=== Required action ===
Would you tally how many lines in the records include the word "magnifier"? Reply with the number only.

BEGIN

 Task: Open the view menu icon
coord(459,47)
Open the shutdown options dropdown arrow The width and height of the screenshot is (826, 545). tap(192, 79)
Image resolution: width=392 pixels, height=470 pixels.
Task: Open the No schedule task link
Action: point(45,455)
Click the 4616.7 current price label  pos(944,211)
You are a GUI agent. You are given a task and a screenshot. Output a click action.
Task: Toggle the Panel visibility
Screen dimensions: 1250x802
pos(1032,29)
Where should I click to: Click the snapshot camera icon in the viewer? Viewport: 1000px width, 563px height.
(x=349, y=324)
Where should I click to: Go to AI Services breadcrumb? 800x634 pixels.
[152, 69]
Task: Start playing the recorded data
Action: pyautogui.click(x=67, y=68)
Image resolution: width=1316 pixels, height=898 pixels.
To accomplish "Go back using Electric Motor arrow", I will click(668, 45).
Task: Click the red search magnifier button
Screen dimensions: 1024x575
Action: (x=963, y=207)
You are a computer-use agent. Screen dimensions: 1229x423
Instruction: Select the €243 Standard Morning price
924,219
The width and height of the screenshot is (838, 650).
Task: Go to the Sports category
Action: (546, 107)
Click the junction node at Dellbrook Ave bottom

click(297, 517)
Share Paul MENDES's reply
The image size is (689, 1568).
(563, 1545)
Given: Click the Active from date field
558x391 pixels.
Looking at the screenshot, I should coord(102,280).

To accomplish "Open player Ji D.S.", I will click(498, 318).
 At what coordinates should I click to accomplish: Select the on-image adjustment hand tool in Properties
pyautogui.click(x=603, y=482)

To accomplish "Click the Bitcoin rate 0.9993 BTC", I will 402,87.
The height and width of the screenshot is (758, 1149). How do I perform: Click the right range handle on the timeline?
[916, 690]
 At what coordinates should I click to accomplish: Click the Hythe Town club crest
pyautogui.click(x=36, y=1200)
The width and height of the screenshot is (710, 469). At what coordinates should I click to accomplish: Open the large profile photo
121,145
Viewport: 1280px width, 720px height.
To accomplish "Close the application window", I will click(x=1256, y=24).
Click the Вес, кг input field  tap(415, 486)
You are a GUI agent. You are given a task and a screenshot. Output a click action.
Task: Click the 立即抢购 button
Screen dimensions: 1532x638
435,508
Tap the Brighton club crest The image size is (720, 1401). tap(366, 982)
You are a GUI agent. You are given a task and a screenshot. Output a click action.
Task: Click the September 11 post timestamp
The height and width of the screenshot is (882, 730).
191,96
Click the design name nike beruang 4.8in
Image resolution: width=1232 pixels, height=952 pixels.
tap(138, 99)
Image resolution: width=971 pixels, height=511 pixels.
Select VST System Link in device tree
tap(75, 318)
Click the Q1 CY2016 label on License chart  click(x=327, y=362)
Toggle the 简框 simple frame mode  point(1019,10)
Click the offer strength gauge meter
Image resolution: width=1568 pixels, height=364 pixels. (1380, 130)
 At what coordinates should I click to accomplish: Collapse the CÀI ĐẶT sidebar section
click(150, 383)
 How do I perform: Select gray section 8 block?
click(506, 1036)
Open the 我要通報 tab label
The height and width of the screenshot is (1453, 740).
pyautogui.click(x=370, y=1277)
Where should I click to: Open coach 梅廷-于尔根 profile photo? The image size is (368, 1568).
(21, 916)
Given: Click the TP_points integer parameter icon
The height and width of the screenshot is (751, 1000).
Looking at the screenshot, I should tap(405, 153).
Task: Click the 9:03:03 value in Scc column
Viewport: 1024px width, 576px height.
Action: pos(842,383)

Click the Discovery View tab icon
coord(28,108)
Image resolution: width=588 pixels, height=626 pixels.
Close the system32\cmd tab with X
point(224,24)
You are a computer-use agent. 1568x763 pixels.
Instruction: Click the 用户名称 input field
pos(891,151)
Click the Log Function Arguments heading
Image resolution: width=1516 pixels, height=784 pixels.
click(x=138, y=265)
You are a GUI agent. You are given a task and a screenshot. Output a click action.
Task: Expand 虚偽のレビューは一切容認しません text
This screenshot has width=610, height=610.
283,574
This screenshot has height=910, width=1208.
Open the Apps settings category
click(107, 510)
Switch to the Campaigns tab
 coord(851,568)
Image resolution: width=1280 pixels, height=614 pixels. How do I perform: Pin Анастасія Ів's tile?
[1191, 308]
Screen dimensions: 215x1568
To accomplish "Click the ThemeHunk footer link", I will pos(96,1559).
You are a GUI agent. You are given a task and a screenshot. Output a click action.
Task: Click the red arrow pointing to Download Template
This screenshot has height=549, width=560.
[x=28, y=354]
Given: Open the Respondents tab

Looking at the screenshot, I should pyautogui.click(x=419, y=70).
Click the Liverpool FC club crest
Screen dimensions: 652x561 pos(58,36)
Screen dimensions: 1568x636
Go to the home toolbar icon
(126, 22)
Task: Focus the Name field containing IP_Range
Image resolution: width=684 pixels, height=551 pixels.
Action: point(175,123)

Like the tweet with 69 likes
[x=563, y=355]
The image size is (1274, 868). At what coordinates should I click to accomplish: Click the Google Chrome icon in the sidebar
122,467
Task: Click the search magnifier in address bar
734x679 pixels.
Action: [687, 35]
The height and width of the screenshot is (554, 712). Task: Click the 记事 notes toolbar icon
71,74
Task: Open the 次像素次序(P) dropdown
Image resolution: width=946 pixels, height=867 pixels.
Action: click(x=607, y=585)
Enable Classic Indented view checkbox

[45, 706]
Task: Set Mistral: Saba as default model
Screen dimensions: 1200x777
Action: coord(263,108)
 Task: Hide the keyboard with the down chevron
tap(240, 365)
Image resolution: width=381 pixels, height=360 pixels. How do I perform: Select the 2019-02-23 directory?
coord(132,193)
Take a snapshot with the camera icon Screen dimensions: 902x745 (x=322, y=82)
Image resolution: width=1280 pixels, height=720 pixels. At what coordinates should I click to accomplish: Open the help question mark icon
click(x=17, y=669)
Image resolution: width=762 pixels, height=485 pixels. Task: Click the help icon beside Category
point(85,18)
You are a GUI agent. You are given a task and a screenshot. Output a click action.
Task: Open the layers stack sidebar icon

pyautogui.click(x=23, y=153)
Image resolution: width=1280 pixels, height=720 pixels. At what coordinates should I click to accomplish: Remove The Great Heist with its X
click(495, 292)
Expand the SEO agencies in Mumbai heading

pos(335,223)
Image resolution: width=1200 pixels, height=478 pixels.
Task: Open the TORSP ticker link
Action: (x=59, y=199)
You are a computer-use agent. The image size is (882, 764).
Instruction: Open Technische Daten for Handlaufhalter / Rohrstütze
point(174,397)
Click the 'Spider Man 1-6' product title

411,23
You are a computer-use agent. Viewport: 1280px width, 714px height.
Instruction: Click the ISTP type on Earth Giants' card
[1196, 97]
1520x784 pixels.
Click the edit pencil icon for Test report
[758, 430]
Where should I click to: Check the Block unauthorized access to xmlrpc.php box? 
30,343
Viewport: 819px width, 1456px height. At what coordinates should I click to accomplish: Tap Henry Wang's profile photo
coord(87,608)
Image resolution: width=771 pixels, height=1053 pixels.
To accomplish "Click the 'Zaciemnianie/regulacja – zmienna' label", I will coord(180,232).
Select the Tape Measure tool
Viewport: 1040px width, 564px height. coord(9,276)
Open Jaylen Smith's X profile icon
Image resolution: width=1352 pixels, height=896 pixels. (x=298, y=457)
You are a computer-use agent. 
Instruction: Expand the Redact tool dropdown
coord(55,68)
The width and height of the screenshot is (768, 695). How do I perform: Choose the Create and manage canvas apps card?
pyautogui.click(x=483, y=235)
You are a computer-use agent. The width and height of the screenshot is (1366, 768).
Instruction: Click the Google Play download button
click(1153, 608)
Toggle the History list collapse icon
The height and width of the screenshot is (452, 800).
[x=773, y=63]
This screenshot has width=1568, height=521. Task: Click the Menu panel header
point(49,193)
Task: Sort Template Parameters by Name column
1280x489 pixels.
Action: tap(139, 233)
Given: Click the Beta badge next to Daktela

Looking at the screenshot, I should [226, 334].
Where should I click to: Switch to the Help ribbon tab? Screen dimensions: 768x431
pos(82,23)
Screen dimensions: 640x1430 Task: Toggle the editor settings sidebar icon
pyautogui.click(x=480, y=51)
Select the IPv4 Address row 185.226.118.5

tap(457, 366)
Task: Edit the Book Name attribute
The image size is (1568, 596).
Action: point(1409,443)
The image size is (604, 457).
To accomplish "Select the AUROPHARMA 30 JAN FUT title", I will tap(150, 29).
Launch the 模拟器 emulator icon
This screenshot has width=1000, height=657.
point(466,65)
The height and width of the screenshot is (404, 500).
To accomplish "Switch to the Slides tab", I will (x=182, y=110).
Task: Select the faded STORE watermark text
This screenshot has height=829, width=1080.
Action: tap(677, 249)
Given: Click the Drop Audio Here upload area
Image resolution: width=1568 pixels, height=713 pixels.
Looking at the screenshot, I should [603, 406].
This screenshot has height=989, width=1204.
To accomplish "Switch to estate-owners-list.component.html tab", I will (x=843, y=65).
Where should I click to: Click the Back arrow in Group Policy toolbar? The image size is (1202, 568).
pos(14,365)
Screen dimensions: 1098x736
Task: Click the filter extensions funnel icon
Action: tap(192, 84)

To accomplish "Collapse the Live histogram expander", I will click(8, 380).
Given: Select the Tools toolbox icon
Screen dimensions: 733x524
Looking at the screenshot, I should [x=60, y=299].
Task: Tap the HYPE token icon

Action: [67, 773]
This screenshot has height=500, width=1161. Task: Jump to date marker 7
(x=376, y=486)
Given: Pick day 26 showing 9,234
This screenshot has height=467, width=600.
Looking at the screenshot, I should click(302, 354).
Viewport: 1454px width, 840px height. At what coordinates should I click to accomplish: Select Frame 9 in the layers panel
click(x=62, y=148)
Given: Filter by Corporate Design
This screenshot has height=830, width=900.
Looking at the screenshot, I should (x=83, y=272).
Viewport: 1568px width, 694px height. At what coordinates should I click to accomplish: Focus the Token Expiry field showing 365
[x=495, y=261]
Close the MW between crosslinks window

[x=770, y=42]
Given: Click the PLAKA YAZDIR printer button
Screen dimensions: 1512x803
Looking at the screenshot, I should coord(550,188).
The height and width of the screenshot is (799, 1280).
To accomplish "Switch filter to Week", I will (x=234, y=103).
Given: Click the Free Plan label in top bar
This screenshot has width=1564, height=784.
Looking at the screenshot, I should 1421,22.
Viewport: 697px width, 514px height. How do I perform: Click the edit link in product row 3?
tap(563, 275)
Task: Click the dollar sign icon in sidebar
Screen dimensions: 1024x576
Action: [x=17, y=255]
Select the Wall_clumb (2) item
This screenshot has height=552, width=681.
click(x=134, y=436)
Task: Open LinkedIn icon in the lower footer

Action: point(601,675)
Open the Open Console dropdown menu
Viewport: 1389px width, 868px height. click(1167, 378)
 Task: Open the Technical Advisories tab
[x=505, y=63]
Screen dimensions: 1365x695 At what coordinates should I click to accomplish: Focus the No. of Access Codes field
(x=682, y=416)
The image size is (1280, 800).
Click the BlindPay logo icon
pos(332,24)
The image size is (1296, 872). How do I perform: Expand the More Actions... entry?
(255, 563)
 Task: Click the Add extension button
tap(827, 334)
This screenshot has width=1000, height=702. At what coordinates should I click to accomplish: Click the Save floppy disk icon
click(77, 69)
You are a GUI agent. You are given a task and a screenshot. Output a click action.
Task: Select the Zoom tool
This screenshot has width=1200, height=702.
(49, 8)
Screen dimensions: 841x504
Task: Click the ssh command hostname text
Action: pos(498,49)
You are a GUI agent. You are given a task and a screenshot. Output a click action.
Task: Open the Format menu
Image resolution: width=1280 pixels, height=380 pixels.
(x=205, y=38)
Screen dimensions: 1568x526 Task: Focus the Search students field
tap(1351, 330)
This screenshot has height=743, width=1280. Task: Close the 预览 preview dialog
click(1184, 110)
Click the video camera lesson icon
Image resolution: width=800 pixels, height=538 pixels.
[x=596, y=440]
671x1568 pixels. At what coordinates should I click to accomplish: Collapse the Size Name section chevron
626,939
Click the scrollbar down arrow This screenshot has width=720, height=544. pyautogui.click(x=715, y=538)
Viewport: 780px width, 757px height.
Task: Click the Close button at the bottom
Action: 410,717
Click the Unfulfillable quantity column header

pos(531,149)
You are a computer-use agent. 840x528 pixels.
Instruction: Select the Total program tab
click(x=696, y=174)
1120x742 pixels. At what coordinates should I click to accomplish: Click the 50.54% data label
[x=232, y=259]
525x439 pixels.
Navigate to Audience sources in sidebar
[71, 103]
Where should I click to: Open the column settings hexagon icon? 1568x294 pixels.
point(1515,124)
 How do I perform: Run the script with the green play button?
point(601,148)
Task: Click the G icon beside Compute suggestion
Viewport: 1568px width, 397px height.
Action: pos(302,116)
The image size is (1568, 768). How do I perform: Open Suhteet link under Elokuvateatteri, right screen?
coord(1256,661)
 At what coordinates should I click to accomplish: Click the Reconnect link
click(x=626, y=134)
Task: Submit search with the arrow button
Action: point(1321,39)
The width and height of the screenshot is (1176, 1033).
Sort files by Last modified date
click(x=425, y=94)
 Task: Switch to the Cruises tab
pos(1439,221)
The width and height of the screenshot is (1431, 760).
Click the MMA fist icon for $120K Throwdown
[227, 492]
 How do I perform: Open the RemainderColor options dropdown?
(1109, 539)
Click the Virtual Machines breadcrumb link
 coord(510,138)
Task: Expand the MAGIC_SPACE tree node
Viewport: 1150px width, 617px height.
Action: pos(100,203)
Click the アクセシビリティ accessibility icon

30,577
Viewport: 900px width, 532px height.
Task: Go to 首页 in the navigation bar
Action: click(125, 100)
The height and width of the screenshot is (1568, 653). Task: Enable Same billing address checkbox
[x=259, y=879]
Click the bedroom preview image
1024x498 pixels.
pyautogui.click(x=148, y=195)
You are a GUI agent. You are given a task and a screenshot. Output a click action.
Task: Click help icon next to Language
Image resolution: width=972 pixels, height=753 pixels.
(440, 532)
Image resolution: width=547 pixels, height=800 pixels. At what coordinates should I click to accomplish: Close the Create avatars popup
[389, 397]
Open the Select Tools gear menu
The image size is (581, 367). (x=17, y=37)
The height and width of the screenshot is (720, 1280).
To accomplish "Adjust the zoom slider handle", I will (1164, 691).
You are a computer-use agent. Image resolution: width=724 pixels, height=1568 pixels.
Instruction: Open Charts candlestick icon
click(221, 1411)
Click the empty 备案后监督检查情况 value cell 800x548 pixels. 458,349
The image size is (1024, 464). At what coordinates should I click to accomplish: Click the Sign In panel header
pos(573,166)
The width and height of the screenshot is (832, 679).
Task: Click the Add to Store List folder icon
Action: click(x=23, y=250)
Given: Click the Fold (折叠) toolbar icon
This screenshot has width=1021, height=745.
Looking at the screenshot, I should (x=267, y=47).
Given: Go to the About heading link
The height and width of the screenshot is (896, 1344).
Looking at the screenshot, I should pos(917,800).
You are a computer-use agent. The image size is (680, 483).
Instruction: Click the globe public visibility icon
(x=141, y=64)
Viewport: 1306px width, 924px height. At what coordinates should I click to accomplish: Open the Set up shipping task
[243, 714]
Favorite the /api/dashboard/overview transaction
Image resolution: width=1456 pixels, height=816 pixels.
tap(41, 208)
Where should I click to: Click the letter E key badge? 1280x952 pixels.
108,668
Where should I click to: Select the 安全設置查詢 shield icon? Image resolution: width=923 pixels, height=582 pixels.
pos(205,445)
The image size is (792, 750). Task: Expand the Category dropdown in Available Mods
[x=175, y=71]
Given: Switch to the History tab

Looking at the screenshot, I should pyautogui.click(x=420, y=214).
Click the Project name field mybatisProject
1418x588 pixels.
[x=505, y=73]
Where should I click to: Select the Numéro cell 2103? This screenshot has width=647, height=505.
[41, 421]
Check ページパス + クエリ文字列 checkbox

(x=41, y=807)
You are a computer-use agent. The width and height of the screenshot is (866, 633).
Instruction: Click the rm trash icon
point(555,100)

END

=== Answer box ===
2